Même en Algérie, pour des raisons plus politiciennes qu'historiques, on avait, jusqu'à un certain moment, mis entre parenthèses le drame vécu par les dizaines de milliers de manifestants Algériens (trente mille ?), ayant défilé pacifiquement (sans armes et parfois accompagnés de leurs familles dont les enfants...) au coeur de Paris... pour, alors, seulement dénoncer le couvre-feu imposé à la seule communauté par le Préfet de Paris de l'époque (Michel Debré farouche partisan de l'Algérie française, étant alors Premier ministre de Charles de Gaulle)... le sinistre Marcel Papon (celui-là même qui avait envoyé aux camps de concentration nazis, massivement, les juifs de France... et qui, par la suite, récupéré, devint, en tant que Préfet,durant la guerre de Libération nationale, le bourreau du Constantinois). Nommé à Paris en tant que Préfet de police, en mars 1958, il avait été alors chargé de mettre sur pied des unités de harkis dirigés par des officiers supérieurs des Sas, «importés» d'Algérie, qui devaient «combattre», tout en s'appuyant sur la police et la justice locales, par tous moyens (eux aussi «importés» comme la torture et les exécutions sommaires), la «rebellion».

Date : 17 octobre 1961. 20h30. A cinq mois de la fin de la guerre. Onze mille personnes sont raflées, brutalisées (par dix mille agents bien armés) et détenues dans des «camps de regroupements» improvisés. Plusieurs centaines de personnes (dont le petite Fatima Beddar, âgée à peine de 15 ans, retrouvée plus tard noyée dans le canal Saint Denis) sont frappées à mort et «noyées par balles» dans la Seine.
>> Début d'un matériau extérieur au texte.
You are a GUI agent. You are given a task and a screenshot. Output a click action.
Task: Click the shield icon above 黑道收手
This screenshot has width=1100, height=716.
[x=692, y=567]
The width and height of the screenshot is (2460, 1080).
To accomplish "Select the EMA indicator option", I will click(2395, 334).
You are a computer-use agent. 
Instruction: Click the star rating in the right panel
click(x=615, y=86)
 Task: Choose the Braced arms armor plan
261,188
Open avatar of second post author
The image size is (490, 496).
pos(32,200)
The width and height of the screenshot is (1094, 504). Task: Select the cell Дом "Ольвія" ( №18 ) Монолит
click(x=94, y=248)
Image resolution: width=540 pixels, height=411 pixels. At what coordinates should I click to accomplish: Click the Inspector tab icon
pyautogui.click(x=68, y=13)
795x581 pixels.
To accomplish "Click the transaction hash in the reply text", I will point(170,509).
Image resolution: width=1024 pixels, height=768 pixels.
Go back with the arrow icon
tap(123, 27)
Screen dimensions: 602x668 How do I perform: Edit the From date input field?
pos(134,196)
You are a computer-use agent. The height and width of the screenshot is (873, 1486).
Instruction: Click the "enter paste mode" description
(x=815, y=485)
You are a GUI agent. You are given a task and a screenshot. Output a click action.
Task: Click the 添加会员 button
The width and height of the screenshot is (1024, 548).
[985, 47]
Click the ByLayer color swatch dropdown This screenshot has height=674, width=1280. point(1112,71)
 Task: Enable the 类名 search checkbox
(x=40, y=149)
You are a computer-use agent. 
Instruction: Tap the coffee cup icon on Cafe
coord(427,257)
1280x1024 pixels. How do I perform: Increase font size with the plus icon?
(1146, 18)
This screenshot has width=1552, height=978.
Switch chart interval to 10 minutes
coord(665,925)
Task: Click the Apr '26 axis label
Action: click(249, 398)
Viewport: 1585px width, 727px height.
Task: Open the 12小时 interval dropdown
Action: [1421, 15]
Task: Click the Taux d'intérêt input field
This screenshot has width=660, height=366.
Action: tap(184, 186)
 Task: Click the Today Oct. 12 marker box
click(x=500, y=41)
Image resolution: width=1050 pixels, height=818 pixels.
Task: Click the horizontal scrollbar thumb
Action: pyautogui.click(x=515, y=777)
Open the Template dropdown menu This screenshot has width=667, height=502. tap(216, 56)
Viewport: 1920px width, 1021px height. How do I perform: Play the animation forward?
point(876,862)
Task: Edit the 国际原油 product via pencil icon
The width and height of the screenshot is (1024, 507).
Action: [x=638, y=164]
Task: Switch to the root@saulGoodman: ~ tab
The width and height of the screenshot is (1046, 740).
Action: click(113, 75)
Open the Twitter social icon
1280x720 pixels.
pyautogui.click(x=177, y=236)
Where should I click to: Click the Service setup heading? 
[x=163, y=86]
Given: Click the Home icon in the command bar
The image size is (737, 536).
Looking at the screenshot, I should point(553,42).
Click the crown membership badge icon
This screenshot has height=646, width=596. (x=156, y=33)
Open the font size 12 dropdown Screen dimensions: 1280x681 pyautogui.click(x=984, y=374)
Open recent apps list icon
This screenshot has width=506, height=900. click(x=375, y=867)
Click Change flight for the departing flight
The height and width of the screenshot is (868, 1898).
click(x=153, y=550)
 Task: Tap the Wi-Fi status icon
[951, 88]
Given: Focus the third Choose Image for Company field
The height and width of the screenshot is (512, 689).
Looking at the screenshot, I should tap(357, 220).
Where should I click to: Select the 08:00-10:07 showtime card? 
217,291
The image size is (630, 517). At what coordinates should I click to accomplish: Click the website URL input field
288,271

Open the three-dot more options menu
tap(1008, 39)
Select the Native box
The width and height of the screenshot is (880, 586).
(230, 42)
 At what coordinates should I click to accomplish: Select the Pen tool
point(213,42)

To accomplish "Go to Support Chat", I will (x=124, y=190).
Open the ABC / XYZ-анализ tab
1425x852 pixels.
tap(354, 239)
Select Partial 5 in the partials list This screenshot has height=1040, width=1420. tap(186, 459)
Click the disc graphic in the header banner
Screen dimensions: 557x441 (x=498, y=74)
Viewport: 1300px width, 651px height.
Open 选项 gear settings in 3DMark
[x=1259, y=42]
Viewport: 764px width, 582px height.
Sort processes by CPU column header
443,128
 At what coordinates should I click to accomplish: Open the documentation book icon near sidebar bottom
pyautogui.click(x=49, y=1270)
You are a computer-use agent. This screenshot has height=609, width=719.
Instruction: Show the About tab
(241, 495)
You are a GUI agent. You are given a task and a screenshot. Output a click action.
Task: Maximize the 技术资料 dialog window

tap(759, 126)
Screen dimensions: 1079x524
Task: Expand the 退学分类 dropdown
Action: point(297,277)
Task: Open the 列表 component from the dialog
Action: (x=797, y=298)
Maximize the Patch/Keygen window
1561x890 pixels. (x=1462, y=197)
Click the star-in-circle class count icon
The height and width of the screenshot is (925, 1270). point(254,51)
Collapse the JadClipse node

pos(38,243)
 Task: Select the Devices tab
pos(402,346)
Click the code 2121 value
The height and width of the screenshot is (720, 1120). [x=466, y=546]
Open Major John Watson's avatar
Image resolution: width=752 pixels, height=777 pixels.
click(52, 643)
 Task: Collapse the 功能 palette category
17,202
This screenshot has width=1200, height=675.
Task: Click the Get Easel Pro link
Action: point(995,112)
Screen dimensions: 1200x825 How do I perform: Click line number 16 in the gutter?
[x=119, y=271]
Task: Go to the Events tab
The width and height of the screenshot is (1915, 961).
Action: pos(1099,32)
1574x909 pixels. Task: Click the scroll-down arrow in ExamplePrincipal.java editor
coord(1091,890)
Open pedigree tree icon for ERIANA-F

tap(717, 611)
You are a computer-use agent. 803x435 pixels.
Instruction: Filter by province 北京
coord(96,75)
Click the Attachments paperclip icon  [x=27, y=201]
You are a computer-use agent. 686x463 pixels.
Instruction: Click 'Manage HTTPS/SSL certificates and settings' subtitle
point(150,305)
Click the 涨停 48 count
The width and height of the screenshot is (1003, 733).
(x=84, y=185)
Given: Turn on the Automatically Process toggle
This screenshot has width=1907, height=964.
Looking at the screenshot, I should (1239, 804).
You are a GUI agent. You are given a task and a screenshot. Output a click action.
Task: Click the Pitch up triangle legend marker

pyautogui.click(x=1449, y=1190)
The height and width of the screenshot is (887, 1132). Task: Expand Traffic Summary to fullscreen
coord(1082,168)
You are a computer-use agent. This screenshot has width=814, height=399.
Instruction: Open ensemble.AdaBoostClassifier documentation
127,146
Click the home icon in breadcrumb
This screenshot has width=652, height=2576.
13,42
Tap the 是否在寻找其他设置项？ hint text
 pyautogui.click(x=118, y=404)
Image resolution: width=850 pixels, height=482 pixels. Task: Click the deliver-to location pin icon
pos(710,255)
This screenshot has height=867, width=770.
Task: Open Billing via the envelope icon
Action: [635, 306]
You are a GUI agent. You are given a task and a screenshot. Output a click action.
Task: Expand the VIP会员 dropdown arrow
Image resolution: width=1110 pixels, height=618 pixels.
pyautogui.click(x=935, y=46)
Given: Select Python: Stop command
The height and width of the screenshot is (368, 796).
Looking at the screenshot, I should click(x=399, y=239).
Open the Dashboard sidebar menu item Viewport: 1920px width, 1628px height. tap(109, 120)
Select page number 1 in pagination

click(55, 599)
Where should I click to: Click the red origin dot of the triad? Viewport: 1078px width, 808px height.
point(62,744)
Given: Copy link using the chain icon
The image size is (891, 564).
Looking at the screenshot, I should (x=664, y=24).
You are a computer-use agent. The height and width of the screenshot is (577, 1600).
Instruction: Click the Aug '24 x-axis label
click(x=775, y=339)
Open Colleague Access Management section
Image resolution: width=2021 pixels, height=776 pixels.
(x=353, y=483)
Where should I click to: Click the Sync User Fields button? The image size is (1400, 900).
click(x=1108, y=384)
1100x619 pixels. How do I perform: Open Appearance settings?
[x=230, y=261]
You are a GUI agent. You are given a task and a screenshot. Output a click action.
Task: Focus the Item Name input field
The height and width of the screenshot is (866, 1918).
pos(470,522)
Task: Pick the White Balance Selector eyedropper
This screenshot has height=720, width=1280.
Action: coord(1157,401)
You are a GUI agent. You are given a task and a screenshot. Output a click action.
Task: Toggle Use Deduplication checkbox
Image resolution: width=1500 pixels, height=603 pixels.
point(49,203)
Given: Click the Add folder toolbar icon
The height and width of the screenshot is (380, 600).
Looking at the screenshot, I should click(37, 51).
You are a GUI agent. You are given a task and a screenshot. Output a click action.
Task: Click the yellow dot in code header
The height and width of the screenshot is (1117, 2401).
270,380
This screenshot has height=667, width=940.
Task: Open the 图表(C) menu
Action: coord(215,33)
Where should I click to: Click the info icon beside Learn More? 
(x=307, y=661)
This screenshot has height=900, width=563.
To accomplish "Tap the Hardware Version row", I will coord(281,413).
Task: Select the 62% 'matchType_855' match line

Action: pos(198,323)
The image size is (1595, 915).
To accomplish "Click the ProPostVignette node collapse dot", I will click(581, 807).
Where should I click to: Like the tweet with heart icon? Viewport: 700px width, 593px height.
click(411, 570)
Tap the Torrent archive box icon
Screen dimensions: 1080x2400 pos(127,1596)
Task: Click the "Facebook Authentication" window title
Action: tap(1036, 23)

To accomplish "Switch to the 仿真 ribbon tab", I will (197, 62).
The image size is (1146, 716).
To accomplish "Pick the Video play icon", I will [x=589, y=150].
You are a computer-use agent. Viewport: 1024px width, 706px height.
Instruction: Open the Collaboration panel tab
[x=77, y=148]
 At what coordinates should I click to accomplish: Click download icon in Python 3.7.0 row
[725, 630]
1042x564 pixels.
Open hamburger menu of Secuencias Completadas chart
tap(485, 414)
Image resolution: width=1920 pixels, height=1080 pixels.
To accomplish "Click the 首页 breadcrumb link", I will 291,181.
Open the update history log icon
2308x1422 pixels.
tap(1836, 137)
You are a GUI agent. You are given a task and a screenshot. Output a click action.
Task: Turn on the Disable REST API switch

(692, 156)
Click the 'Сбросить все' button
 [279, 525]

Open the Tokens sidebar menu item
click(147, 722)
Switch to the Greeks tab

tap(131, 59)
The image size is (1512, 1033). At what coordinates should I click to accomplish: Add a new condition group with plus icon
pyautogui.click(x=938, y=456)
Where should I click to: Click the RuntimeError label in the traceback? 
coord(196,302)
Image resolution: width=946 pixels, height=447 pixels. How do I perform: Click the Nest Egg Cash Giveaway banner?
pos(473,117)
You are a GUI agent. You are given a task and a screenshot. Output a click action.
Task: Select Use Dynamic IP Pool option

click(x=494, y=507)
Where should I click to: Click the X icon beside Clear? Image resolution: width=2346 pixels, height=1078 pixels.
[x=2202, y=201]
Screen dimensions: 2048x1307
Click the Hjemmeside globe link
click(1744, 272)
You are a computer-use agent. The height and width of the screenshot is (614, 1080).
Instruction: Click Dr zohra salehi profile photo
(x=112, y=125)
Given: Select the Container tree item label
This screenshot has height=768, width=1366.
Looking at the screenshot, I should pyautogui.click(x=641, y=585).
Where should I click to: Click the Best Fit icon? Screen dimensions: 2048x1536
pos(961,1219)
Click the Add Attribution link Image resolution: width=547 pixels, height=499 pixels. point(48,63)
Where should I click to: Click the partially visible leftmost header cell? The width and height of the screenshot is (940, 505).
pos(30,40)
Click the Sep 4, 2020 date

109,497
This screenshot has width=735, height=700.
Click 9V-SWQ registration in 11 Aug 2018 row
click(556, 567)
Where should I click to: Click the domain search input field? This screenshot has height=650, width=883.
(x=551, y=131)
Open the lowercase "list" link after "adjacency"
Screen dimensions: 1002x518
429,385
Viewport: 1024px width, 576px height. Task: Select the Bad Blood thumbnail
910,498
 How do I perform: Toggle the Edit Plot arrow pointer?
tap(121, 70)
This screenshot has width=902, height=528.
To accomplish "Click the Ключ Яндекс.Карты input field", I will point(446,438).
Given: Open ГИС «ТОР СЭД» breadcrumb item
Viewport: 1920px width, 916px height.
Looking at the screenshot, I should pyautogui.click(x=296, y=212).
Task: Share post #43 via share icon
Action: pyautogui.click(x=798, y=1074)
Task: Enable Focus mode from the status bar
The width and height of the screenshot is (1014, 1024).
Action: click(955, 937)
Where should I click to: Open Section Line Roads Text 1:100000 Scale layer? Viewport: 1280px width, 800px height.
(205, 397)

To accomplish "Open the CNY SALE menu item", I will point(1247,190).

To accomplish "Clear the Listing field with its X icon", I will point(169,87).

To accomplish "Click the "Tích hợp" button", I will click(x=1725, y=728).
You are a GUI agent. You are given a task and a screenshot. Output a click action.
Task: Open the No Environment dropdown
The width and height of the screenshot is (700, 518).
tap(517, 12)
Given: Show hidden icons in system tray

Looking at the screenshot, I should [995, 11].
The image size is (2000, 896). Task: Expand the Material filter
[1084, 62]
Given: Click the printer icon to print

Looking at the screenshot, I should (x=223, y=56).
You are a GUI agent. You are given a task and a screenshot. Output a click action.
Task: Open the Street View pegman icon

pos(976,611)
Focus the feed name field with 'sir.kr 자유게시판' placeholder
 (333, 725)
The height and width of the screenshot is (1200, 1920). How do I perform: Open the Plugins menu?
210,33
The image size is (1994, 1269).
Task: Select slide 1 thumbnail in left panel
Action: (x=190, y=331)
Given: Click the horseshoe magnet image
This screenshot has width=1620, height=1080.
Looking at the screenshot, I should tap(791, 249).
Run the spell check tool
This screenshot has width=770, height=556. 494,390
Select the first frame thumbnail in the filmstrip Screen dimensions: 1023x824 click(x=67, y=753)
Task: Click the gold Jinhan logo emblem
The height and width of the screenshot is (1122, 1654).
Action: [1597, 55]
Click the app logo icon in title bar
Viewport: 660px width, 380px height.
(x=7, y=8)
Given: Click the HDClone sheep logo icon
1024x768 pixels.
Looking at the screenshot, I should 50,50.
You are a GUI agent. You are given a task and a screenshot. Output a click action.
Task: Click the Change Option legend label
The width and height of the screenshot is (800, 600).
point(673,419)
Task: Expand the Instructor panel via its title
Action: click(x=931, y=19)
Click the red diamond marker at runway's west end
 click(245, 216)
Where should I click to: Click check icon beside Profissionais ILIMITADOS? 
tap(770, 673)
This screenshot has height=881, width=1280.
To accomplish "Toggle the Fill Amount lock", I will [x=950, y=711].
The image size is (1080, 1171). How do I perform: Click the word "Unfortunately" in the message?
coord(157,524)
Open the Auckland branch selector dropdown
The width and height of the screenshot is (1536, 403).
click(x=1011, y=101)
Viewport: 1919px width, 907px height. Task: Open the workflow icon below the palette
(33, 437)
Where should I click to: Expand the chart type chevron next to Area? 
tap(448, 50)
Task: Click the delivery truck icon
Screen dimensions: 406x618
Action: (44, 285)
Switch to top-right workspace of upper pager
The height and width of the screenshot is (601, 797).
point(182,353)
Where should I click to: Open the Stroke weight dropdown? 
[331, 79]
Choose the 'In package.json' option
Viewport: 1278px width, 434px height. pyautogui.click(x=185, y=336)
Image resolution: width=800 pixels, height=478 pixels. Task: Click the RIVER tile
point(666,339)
Bilan OFFICIEL : Deux (2) morts... Un mensonge d'Etat... qui va durer plusieurs dizaines d'années. En realité, 246 décès dont 74 non identifiés... tous les crimes ayant abouti plus tard à des «non-lieux».

En France même, ce fut la chape de plomb sur les archives policières et judiciaires... pour protéger entre autres la police (et l'armée puisque les harkis «détachés» faisait partie de l'armée) et, aussi, Maurice Papon. Mais voilà qu'un «simple citoyen», n'ayant pas vécu la guerre (né en 1951), simple éducateur à la Protection judiciaire de la jeunesse, va se faire chercheur, en «héros moral» (Mohamed Harbi), «Pionnier de la mémoire de la guerre d'Algérie» (Catherine Simon). Jean -Luc Einaudi (décédé en mars 2014), durant trente ans, va surmonter une foultitude d'obstacles : omerta, archives verrouillées, menaces, procès (dont un intenté par.. Maurice Papon duquel il sortira vainqueur grâce à ses révélations qui «enfoncèrent» le Vichyste protégé par l'amnistie liée à la guerre d'Algérie,)... pour faire connaître et reconnaître le «crime d'Etat». Lequel avait été suivi, le 8 février 1962 par le massacre (neuf morts, tous «Français») au métro Charonne (une ‘manif' non violente anti-Oas et pour la paix initiée, entre autres, par le Pc et la Cgt). Son premier livre (Il en a fait paraître 17 pour la plupart consacrés à la guerre d'Algérie), paru en octobre 1991, La bataille de Paris, dédié à Jeannette Griff, neuf ans, déportée de Bordeaux à Auschwitz en septembre 1942 et à Fatima Bedar, «allait modifier radicalement le rapport de force dans l'affrontement entre le déni officiel et l'exigence de vérité» (Edwy Plenel, 23 février 2021) . Un déni, qui hélas perdure bien que, depuis la massacre du 17 octobre est rappelé au souvenir des visiteurs par une plaque apposée sur un des quais de la Seine, celui faisant face à la Préfecture de police. Hélas, si les Français savent lire, peuvent-ils comprendre les drames racistes, esclavagistes et colonialistes ? On en doute.
Un livre incontournable pour bien savoir ce qui s'est passé en octobre 61 à Paris... et pour comprendre les pratiques, actuelles, du contrôle racialisé. Pour connaître, aussi, les luttes menées, hier et aujourd'hui encore, par des intellectuels (chercheurs universitaires, journalistes, hommes de foi...) français en faveur de l'Algérie et de la Communauté algérienne résidente en France.